THE INPUT section start

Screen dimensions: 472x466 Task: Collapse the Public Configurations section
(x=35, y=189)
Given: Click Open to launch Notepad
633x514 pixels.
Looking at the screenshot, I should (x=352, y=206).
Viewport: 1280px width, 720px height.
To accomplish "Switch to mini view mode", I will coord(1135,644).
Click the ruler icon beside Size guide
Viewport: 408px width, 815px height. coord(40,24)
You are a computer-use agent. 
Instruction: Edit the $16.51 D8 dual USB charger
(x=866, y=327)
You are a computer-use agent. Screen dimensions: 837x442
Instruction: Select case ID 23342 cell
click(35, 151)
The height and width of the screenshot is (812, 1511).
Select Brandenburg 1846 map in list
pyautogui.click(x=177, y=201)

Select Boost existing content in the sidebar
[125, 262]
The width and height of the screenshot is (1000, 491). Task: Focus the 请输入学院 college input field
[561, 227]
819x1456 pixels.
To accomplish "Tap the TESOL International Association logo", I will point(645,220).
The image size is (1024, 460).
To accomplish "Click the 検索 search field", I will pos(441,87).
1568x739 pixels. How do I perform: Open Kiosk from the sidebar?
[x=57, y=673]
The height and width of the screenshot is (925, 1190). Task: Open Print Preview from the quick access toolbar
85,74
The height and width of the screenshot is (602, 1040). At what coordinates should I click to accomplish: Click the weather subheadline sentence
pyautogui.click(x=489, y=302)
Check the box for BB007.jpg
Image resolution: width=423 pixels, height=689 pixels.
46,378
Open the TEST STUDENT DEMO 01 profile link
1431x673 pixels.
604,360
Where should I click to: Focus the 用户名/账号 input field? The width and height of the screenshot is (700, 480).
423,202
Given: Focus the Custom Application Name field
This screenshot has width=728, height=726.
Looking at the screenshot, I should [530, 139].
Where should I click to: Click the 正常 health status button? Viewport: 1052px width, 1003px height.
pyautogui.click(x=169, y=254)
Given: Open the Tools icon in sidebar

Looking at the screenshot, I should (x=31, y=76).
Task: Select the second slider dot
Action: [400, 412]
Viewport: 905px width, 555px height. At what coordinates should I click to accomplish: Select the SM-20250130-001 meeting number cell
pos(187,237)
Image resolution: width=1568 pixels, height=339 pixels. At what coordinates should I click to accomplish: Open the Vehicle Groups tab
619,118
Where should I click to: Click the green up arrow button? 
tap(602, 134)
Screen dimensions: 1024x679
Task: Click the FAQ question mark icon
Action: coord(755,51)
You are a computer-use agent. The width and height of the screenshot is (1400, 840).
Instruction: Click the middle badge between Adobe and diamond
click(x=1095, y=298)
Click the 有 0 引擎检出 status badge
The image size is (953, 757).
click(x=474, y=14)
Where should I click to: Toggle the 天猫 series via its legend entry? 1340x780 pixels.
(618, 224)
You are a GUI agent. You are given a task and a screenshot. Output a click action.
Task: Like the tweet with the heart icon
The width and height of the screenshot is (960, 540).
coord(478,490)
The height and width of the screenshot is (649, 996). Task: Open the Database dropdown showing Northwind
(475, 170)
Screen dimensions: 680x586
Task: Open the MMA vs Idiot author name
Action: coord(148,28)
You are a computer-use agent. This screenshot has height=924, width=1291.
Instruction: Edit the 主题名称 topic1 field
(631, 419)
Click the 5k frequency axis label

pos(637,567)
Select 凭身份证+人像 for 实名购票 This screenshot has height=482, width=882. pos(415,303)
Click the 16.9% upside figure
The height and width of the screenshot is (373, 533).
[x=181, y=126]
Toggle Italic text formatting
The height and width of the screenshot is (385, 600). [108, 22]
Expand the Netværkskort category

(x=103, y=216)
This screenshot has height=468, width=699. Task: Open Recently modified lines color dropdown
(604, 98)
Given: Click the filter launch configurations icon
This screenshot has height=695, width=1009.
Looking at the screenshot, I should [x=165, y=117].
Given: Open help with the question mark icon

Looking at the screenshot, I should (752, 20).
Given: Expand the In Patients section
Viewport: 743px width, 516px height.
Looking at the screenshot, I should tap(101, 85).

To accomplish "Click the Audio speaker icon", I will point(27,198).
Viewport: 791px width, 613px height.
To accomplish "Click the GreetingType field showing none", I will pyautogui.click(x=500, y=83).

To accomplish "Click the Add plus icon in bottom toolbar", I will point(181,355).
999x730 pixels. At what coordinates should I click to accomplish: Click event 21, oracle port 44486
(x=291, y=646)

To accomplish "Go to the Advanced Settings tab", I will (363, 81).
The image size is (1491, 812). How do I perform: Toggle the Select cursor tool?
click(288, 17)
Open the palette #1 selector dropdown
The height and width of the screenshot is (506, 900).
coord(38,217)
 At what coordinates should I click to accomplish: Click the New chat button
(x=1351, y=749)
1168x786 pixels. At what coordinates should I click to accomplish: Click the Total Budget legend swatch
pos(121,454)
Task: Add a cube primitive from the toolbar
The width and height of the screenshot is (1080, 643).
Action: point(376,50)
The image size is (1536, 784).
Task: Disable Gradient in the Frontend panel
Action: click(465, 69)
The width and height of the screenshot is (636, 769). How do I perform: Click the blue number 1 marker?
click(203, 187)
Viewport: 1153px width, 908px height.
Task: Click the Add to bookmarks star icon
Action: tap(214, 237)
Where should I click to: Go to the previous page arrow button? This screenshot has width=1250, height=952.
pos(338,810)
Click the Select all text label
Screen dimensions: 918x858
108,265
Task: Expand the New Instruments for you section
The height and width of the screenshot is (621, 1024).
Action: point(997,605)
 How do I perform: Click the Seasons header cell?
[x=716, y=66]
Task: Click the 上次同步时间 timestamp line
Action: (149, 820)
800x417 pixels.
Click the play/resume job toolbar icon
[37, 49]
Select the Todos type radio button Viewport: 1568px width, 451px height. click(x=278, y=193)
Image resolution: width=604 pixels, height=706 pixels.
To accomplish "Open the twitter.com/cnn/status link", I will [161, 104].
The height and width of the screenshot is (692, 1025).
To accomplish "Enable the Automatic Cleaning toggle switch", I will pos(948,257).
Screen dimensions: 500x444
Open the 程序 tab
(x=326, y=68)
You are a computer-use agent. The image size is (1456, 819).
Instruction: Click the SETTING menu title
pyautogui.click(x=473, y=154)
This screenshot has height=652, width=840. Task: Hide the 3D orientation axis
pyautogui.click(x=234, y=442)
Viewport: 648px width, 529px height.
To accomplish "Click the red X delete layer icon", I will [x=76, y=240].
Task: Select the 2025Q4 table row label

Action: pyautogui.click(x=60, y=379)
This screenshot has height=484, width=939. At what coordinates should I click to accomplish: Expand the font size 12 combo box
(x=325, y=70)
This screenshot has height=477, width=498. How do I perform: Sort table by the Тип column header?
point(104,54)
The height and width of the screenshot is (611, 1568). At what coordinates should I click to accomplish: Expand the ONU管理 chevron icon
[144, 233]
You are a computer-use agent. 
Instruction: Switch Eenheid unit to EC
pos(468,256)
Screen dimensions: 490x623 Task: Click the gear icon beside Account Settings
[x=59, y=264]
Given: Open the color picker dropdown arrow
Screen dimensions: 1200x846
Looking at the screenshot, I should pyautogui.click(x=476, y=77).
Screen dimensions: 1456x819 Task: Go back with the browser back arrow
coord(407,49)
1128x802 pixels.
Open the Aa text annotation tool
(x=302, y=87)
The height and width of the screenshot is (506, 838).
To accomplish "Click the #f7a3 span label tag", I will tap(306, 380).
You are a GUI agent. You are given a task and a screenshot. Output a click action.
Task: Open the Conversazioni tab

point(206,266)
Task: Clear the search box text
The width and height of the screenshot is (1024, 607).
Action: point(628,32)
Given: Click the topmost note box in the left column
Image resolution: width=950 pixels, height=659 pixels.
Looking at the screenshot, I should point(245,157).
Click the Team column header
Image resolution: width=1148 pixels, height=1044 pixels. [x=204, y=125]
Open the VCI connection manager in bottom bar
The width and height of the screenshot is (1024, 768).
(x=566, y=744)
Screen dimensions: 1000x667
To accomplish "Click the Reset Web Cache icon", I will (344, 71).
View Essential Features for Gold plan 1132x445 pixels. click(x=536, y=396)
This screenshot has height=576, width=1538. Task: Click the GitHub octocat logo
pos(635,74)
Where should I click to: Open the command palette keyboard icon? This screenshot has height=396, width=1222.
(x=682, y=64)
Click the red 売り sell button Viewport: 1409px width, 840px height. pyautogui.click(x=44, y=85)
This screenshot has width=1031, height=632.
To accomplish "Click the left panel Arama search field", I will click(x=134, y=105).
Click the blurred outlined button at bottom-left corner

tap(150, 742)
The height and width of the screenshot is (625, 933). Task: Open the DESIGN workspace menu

THE INPUT section end

*WHAT IS EXPECTED:*
Using the entries above, repeat only the lines from the one containing "Instruction: Switch Eenheid unit to EC" through the one containing "1128x802 pixels.", end lines included.

*EXERCISE ANSWER:*
Instruction: Switch Eenheid unit to EC
pos(468,256)
Screen dimensions: 490x623 Task: Click the gear icon beside Account Settings
[x=59, y=264]
Given: Open the color picker dropdown arrow
Screen dimensions: 1200x846
Looking at the screenshot, I should pyautogui.click(x=476, y=77).
Screen dimensions: 1456x819 Task: Go back with the browser back arrow
coord(407,49)
1128x802 pixels.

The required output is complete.